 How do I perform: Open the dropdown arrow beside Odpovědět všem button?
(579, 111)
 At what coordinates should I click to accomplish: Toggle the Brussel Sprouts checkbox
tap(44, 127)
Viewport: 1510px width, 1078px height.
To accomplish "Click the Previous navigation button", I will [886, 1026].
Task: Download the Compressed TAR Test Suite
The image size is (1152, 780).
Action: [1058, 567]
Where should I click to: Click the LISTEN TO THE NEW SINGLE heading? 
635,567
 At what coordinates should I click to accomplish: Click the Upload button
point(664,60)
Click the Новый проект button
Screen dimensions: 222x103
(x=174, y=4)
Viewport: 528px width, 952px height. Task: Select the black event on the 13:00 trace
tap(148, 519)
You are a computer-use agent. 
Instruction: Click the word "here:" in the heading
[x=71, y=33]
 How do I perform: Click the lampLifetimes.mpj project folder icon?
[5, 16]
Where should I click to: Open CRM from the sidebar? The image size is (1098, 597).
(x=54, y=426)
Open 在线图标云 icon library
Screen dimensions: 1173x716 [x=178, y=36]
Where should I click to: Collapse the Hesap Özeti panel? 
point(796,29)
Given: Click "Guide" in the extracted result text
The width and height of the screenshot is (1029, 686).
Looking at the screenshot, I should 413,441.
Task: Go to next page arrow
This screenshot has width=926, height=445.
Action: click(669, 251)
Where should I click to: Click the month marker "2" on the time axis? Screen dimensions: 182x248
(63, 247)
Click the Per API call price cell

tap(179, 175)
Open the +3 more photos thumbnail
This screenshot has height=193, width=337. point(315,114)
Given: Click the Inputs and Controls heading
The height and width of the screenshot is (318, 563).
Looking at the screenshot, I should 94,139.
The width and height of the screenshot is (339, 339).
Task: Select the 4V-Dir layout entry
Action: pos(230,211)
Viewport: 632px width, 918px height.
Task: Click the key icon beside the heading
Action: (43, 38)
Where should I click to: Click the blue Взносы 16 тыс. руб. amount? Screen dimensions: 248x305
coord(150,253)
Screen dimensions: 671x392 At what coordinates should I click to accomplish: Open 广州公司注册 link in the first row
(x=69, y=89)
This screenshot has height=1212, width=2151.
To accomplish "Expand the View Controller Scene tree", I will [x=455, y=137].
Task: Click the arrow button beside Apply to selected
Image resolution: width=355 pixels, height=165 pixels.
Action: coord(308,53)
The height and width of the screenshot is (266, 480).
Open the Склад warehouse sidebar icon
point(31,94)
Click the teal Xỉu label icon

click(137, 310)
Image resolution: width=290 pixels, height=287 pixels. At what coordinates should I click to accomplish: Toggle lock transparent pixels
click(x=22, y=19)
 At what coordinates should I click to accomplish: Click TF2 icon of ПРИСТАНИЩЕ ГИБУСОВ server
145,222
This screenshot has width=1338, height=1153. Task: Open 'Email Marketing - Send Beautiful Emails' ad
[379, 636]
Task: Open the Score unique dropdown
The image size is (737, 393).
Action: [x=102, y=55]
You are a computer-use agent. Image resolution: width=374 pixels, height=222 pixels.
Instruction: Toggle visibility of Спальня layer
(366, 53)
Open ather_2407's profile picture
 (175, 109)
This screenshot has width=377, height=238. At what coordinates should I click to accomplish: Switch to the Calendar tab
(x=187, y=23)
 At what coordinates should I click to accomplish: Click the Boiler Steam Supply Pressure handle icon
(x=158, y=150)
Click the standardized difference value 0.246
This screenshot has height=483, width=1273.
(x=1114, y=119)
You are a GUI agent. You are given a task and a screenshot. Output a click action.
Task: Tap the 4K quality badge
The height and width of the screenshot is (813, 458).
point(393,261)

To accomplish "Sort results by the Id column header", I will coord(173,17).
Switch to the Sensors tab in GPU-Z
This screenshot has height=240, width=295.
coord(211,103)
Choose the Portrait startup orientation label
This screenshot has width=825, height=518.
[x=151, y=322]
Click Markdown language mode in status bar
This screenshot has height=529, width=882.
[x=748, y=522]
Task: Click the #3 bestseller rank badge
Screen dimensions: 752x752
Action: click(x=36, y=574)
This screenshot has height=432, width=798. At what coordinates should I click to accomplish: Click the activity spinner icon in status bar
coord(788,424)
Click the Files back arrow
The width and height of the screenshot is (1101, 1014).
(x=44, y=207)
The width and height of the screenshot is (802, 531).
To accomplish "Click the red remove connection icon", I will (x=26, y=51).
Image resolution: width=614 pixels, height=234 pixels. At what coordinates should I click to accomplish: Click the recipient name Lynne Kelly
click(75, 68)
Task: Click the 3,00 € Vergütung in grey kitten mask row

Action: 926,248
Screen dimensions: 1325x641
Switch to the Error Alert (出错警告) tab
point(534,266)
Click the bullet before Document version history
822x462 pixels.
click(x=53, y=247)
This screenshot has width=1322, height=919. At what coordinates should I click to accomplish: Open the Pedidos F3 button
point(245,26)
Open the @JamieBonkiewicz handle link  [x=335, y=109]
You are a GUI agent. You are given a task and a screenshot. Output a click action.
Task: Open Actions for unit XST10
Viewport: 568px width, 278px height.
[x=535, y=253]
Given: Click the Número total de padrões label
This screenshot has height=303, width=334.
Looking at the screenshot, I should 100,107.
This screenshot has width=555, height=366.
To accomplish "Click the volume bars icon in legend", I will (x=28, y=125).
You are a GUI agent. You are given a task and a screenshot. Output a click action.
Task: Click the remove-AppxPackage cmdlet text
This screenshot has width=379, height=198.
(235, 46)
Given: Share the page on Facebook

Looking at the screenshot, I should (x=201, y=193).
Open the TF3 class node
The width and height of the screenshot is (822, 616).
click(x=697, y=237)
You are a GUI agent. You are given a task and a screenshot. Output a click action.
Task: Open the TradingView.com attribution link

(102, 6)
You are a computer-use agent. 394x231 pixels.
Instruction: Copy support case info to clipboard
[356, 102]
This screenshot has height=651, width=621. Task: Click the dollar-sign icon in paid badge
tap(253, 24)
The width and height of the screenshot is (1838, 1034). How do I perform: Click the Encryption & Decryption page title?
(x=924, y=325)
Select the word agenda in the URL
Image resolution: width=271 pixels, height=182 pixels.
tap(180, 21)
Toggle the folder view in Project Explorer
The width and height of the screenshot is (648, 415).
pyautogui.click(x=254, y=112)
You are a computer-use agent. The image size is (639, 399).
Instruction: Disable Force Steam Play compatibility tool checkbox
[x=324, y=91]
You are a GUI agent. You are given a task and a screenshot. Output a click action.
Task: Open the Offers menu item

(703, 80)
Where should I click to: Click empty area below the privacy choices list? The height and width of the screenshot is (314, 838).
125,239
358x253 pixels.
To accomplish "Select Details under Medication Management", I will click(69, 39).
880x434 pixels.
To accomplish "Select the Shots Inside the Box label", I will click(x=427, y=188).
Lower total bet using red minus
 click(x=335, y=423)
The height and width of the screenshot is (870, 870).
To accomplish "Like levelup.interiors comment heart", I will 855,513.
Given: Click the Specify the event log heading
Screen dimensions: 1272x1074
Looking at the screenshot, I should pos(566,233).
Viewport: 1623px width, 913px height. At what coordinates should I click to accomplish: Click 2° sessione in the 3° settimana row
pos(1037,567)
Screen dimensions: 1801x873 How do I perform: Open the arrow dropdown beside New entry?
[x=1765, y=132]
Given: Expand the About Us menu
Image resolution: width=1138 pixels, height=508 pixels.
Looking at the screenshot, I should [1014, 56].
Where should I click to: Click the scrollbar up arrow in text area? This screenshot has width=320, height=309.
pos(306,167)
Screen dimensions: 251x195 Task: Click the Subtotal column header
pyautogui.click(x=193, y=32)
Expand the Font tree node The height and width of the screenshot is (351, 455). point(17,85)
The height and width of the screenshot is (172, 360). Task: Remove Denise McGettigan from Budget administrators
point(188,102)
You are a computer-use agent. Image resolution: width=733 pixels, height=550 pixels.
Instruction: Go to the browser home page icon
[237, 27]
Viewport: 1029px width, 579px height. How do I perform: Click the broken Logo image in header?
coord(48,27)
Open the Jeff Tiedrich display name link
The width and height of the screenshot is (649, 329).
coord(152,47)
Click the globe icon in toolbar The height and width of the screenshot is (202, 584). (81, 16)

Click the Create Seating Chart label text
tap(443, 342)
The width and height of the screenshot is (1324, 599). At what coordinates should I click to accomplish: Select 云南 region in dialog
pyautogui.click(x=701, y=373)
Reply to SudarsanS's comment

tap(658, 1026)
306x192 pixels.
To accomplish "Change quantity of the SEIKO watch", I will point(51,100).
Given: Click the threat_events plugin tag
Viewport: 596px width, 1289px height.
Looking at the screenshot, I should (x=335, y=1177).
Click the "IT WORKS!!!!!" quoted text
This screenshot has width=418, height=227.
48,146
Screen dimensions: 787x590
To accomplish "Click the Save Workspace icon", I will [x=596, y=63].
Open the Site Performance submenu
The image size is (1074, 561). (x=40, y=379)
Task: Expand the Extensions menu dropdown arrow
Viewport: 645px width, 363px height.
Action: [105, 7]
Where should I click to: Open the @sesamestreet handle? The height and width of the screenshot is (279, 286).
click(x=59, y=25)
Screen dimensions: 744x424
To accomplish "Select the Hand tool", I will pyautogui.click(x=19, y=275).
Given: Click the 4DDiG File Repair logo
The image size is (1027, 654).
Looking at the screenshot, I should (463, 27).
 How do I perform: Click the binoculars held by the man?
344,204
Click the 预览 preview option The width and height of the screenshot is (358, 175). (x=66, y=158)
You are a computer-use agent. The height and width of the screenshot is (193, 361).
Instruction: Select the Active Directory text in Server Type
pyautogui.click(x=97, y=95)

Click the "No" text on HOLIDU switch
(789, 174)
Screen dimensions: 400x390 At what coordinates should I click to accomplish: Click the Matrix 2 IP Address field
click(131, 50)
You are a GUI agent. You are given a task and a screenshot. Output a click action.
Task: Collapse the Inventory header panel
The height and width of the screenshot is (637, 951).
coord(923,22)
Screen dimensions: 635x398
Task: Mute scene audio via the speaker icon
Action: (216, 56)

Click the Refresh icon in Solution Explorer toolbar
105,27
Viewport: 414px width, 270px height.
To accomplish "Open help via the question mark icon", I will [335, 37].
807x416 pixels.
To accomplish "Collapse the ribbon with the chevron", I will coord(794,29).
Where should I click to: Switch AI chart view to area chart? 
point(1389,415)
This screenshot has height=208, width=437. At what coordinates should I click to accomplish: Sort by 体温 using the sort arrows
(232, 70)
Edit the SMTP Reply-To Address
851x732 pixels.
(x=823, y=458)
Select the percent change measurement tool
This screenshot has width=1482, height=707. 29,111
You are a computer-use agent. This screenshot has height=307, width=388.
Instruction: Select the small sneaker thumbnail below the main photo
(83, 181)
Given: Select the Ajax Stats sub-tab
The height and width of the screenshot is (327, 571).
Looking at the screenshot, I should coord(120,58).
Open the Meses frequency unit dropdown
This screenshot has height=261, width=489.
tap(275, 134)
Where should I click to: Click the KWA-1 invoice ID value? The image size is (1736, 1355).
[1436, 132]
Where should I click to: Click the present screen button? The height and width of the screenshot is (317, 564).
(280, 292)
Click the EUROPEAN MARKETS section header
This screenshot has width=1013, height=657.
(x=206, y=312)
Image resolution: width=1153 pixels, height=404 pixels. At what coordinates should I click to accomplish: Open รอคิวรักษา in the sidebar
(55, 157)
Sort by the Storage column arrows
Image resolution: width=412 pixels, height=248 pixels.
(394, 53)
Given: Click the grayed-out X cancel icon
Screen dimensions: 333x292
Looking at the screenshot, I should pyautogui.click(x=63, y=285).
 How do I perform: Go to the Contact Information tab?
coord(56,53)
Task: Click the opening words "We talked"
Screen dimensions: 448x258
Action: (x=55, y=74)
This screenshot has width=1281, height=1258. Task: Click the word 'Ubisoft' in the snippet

═══

# [Exercise goal]
In the listing above, please print only the lines from the first one to the line where "Task: Go to next page arrow" appears, exactly as written, both of those lines included.

# [Solution for this exercise]
 How do I perform: Open the dropdown arrow beside Odpovědět všem button?
(579, 111)
 At what coordinates should I click to accomplish: Toggle the Brussel Sprouts checkbox
tap(44, 127)
Viewport: 1510px width, 1078px height.
To accomplish "Click the Previous navigation button", I will [886, 1026].
Task: Download the Compressed TAR Test Suite
The image size is (1152, 780).
Action: [1058, 567]
Where should I click to: Click the LISTEN TO THE NEW SINGLE heading? 
635,567
 At what coordinates should I click to accomplish: Click the Upload button
point(664,60)
Click the Новый проект button
Screen dimensions: 222x103
(x=174, y=4)
Viewport: 528px width, 952px height. Task: Select the black event on the 13:00 trace
tap(148, 519)
You are a computer-use agent. 
Instruction: Click the word "here:" in the heading
[x=71, y=33]
 How do I perform: Click the lampLifetimes.mpj project folder icon?
[5, 16]
Where should I click to: Open CRM from the sidebar? The image size is (1098, 597).
(x=54, y=426)
Open 在线图标云 icon library
Screen dimensions: 1173x716 [x=178, y=36]
Where should I click to: Collapse the Hesap Özeti panel? 
point(796,29)
Given: Click "Guide" in the extracted result text
The width and height of the screenshot is (1029, 686).
Looking at the screenshot, I should 413,441.
Task: Go to next page arrow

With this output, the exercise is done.